Answer

**step1** Understanding the given expression and the goal

The problem asks us to rewrite the fraction $$\frac{1}{16}$$ as a power of 4. This means we need to find an exponent, let's call it 'x', such that $$4^x = \frac{1}{16}$$.

**step2** Expressing the denominator as a power of the base

First, let's look at the denominator of the fraction, which is 16. We need to figure out how 16 can be written using 4 as a base.
We can multiply 4 by itself to see:
$$4 \times 4 = 16$$
So, 16 can be expressed as 4 raised to the power of 2, which is written as $$4^2$$.
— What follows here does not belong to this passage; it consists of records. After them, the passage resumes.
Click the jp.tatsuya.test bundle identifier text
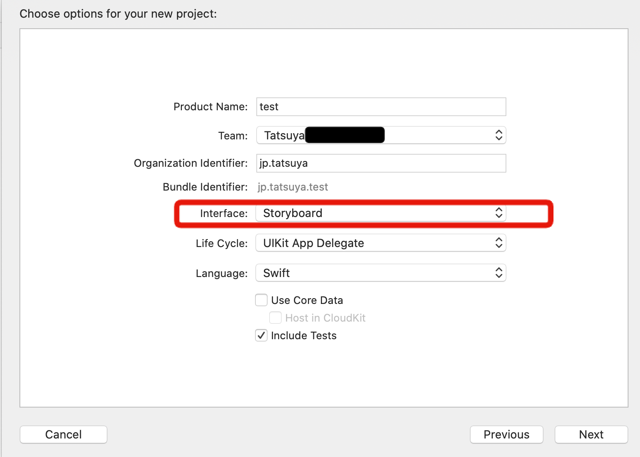Viewport: 640px width, 457px height. (x=293, y=187)
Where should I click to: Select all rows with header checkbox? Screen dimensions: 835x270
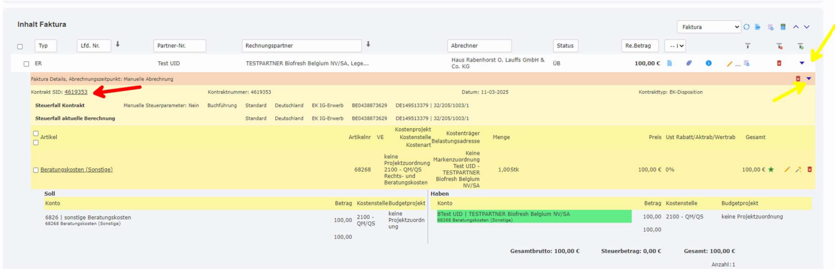(20, 46)
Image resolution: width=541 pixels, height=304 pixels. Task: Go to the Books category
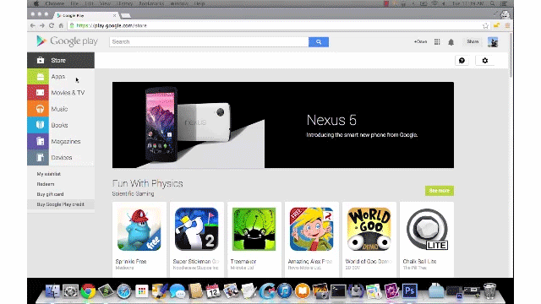coord(61,125)
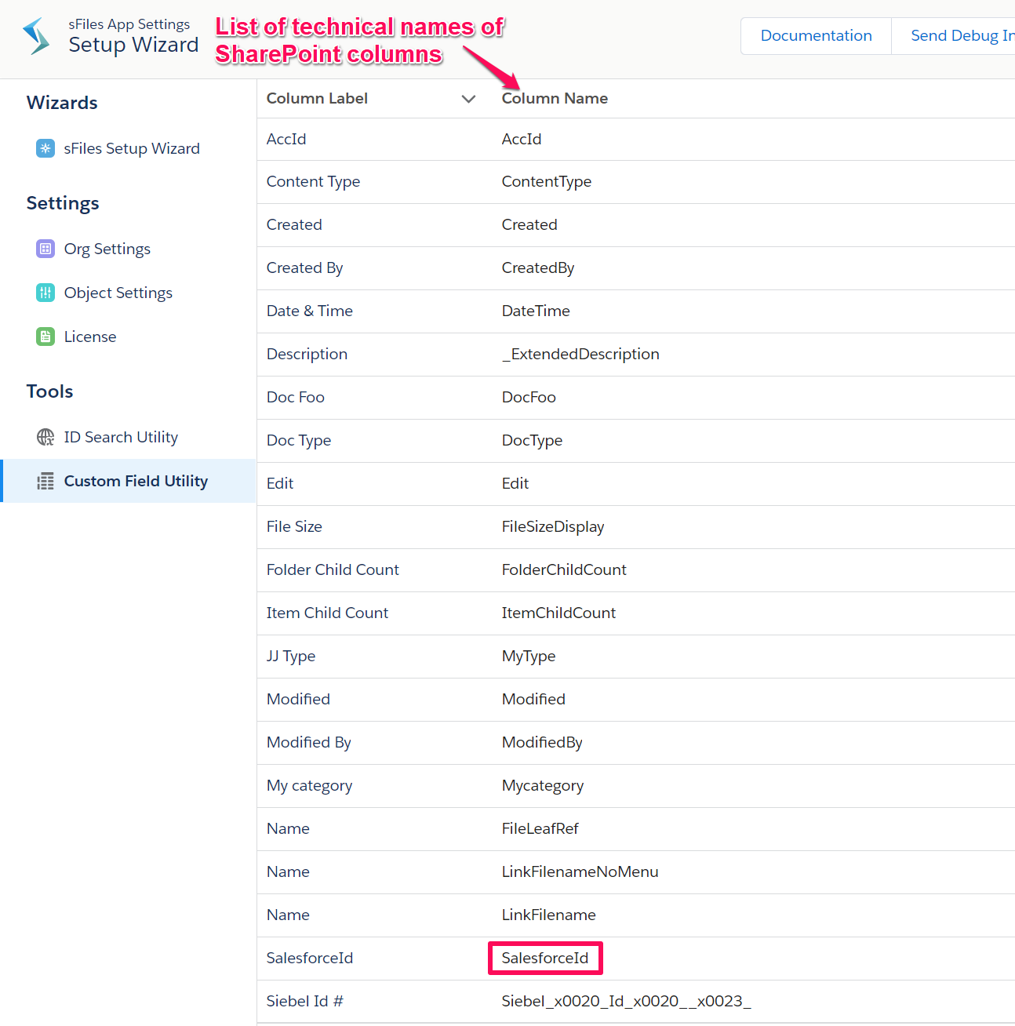Click the Object Settings sliders icon

[x=45, y=293]
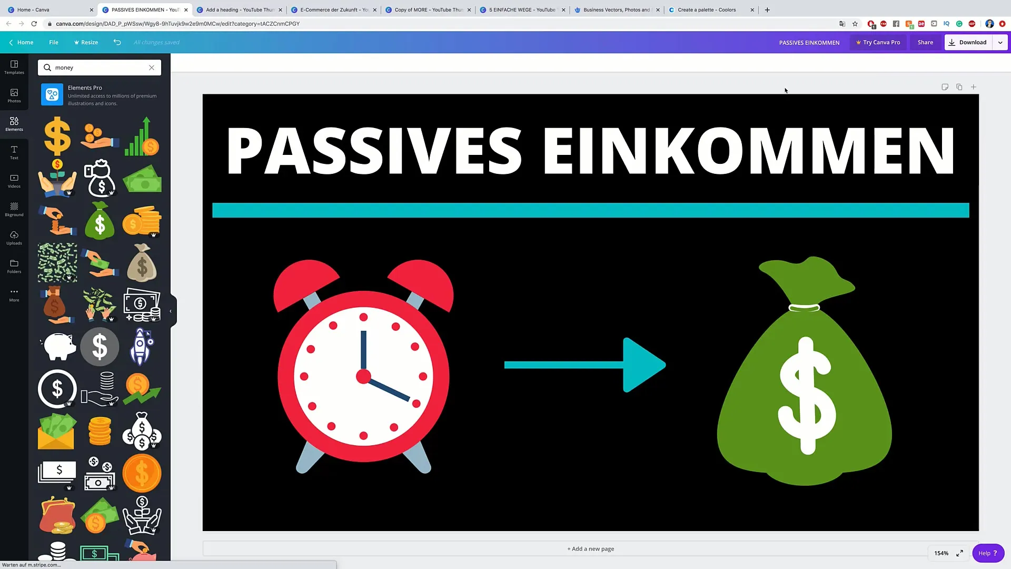This screenshot has height=569, width=1011.
Task: Click the Text tool icon
Action: tap(14, 150)
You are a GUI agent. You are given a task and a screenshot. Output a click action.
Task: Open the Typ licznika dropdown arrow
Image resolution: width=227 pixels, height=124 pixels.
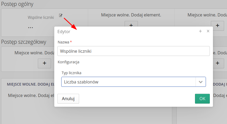pyautogui.click(x=201, y=82)
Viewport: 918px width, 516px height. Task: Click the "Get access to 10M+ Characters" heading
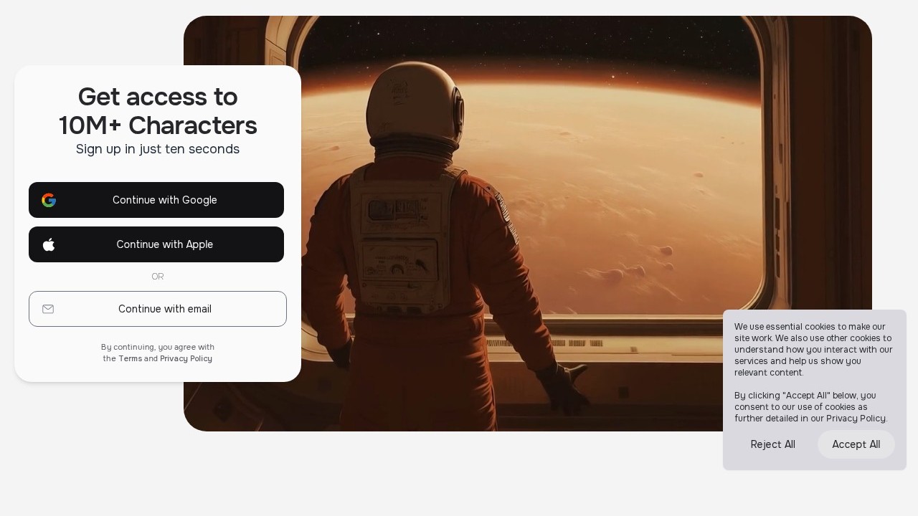click(158, 110)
**step3** Rewriting the original expression with the power of the base

Now we can substitute $$4^2$$ in place of 16 in our original expression $$\frac{1}{16}$$.
This gives us $$\frac{1}{4^2}$$.

**step4** Converting the reciprocal power to a negative power

To write $$\frac{1}{4^2}$$ as a direct power of 4, we use the rule for reciprocals. When a power is in the denominator (like $$4^2$$), it can be moved to the numerator by changing the sign of its exponent.
So, $$\frac{1}{4^2}$$ is equivalent to $$4^{-2}$$.
Therefore, $$\frac{1}{16}$$ written as a power of 4 is $$4^{-2}$$.